## What to produce
Every line in the records below that holds the word "will" is to be copied.

## Study material

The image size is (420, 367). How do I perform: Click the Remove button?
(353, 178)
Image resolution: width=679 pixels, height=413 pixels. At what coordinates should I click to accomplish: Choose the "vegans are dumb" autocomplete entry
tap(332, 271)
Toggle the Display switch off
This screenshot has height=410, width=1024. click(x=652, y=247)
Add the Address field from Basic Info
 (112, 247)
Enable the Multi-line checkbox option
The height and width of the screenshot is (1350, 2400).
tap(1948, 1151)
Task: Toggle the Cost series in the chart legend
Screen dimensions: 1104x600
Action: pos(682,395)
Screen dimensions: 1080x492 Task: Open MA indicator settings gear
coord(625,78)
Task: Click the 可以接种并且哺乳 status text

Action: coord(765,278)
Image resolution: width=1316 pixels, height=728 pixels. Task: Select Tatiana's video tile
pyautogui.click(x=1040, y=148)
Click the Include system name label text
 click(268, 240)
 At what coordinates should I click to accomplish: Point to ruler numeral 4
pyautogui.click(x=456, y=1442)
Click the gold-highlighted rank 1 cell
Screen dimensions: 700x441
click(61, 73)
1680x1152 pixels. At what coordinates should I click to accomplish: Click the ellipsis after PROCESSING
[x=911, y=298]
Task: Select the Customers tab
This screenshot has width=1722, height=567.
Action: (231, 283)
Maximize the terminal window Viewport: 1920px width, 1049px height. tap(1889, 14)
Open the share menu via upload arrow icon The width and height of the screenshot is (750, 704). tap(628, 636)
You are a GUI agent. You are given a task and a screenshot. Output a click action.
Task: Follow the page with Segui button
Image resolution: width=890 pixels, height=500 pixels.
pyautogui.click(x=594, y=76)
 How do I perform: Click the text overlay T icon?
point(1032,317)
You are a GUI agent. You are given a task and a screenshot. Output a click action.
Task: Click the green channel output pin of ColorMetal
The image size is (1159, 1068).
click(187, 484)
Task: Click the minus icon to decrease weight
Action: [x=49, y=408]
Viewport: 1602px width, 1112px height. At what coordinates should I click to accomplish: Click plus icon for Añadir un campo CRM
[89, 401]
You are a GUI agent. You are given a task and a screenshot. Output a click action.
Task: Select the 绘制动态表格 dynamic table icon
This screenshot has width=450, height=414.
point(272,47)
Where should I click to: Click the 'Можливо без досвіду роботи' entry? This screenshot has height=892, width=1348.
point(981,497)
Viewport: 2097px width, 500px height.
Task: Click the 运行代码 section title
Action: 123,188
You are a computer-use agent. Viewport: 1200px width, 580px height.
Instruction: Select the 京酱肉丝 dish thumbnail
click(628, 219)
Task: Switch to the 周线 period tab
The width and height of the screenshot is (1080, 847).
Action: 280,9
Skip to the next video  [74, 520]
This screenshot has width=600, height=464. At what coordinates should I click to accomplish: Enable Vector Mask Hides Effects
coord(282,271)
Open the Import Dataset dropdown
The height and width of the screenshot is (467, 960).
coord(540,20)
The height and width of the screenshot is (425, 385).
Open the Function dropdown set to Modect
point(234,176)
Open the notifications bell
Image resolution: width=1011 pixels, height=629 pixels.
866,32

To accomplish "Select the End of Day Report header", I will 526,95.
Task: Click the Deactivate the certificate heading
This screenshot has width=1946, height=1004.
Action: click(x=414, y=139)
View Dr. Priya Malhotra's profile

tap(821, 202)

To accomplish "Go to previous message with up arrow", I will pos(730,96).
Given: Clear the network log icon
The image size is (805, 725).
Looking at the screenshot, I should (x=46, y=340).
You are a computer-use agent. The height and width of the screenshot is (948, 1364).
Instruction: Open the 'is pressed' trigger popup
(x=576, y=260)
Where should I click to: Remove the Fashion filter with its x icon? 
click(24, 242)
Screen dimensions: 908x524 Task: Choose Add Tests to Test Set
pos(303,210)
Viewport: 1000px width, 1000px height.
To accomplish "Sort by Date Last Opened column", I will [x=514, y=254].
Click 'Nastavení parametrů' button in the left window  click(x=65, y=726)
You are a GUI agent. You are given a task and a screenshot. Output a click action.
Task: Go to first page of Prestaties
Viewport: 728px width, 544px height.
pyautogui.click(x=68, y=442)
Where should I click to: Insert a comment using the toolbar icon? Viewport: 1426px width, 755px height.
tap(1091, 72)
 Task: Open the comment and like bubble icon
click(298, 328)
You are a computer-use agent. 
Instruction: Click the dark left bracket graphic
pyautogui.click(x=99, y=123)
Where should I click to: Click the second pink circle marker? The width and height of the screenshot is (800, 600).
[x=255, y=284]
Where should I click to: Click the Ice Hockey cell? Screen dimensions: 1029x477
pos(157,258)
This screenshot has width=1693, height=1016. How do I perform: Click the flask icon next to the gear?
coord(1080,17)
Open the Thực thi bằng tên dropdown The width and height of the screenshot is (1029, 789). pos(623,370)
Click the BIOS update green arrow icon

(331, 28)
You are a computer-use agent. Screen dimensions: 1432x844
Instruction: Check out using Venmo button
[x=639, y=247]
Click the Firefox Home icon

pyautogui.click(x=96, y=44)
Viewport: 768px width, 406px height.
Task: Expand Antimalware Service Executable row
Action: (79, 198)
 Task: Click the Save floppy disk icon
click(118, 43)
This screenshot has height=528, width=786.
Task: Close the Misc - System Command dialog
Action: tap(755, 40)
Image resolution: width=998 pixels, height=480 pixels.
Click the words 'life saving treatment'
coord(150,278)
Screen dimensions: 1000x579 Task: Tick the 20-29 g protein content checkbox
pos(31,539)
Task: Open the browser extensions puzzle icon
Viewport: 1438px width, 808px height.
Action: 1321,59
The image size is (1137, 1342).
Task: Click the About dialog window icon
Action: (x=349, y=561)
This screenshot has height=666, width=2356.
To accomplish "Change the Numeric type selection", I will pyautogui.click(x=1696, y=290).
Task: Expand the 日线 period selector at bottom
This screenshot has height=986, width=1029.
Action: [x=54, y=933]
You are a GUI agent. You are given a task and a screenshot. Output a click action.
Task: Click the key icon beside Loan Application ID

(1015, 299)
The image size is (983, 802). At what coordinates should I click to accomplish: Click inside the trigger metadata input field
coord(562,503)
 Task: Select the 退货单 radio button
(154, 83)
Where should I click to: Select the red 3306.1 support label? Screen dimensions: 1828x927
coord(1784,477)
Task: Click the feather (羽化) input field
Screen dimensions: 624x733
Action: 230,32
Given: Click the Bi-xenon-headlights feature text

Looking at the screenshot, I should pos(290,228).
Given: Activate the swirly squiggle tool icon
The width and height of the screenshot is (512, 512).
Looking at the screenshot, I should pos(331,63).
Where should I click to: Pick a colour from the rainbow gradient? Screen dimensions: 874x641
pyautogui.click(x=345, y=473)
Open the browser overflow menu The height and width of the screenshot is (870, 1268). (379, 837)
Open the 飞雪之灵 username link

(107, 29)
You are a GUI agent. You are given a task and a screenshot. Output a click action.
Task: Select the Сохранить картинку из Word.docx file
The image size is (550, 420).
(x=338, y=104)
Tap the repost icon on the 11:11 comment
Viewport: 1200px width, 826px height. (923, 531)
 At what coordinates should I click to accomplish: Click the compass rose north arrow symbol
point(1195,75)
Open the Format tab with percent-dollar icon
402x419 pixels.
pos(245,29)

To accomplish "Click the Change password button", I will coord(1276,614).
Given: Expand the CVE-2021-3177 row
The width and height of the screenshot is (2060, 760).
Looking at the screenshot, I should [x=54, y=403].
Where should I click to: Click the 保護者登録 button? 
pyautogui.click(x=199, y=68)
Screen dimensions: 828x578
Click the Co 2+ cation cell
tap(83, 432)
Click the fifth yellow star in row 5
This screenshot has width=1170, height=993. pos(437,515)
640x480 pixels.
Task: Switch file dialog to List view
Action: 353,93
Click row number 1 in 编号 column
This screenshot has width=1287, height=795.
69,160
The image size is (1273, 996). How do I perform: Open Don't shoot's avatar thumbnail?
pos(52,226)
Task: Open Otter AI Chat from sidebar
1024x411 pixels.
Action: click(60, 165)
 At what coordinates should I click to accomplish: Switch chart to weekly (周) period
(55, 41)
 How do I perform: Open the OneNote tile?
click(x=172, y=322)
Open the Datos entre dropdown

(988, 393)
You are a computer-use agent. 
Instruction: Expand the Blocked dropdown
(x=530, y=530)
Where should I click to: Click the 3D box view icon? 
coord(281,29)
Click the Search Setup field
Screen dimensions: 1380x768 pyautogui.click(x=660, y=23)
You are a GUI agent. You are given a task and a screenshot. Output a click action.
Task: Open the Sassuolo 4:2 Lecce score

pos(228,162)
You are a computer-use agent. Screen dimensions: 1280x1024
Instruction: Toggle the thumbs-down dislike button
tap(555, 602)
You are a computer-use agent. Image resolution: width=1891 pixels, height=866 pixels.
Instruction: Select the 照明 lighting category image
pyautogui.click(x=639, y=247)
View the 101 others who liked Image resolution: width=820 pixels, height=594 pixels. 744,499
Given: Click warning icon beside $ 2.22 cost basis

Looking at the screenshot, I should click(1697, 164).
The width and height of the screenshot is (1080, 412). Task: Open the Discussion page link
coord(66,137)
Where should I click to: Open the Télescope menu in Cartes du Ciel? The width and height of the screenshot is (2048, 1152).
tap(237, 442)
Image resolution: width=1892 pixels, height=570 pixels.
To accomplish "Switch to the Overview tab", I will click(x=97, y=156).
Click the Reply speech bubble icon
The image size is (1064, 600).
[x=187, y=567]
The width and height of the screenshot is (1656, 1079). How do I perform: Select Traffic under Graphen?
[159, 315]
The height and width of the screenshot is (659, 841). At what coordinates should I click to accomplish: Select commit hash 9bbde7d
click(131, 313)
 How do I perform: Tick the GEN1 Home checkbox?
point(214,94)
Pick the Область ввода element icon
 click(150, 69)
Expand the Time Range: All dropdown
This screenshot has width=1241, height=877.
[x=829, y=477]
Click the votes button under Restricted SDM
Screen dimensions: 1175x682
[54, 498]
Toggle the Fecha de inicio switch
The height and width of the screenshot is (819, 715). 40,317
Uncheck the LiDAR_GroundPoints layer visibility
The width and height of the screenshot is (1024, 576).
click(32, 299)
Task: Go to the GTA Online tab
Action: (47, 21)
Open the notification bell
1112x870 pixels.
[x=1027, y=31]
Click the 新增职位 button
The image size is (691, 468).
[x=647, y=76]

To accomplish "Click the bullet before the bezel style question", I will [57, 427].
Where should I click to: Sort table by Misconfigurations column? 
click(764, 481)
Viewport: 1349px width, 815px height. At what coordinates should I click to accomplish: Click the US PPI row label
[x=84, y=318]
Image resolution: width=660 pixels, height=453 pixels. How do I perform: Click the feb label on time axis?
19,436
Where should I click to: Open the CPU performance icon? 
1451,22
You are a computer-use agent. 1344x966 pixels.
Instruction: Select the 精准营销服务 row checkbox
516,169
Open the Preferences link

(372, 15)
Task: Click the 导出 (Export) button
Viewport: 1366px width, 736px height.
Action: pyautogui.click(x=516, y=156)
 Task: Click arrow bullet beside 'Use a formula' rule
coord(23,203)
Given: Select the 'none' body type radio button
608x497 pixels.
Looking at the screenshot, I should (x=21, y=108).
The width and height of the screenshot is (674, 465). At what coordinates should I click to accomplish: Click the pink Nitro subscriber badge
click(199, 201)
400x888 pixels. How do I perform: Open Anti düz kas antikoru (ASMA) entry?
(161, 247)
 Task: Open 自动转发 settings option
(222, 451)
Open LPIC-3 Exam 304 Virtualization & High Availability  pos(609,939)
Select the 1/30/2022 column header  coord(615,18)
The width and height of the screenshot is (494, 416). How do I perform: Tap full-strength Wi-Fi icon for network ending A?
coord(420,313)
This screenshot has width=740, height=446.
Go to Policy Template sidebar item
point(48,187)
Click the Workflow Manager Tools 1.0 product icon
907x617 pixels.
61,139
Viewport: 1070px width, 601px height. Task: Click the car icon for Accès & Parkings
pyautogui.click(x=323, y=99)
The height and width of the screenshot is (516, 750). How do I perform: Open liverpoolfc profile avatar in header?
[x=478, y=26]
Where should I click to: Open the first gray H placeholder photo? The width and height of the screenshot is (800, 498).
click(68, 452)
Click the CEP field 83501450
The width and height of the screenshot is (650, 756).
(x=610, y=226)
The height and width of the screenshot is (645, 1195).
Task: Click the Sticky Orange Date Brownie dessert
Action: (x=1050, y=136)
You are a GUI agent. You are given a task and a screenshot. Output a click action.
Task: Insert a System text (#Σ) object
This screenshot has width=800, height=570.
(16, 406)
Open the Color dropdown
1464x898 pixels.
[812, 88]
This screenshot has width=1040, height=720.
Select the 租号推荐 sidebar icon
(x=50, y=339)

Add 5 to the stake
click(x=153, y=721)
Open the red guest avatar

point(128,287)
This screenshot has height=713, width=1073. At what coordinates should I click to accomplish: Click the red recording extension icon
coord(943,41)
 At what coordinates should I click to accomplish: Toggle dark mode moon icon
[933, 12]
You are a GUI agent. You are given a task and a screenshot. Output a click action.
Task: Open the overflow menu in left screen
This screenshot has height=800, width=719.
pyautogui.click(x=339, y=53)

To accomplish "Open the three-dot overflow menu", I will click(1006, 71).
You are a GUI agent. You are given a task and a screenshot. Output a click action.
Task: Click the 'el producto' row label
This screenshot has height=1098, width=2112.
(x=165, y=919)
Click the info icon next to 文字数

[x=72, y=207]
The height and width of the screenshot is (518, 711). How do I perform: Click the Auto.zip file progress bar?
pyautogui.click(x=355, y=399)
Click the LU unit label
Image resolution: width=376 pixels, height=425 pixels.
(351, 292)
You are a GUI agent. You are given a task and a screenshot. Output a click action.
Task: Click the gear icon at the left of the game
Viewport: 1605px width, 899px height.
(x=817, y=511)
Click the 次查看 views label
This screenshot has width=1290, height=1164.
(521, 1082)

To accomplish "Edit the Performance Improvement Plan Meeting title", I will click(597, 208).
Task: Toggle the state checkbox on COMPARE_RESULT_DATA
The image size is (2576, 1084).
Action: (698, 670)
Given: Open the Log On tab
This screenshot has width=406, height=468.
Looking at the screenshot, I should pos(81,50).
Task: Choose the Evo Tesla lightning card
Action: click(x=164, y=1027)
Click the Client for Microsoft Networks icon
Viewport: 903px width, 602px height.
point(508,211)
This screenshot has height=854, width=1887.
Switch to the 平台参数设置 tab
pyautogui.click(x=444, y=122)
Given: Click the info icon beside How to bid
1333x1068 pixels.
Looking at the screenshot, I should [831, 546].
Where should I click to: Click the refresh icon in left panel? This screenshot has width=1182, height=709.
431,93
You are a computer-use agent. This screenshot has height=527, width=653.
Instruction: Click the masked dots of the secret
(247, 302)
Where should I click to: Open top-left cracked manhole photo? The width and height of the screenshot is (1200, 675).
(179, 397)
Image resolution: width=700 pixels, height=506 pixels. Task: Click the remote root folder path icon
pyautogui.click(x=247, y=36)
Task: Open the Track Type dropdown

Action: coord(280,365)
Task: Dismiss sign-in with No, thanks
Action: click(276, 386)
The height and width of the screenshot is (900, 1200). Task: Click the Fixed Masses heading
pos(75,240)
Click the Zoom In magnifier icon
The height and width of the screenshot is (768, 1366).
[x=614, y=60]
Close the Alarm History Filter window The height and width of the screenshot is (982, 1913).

## Solution
To accomplish "Select the End of Day Report header", I will 526,95.
To accomplish "Go to previous message with up arrow", I will pos(730,96).
To accomplish "Sort by Date Last Opened column", I will [x=514, y=254].
To accomplish "Change the Numeric type selection", I will pyautogui.click(x=1696, y=290).
To accomplish "Click the Change password button", I will coord(1276,614).
To accomplish "Switch to the Overview tab", I will click(x=97, y=156).
To accomplish "Click the bullet before the bezel style question", I will [57, 427].
To accomplish "Open the three-dot overflow menu", I will click(1006, 71).
To accomplish "Edit the Performance Improvement Plan Meeting title", I will click(597, 208).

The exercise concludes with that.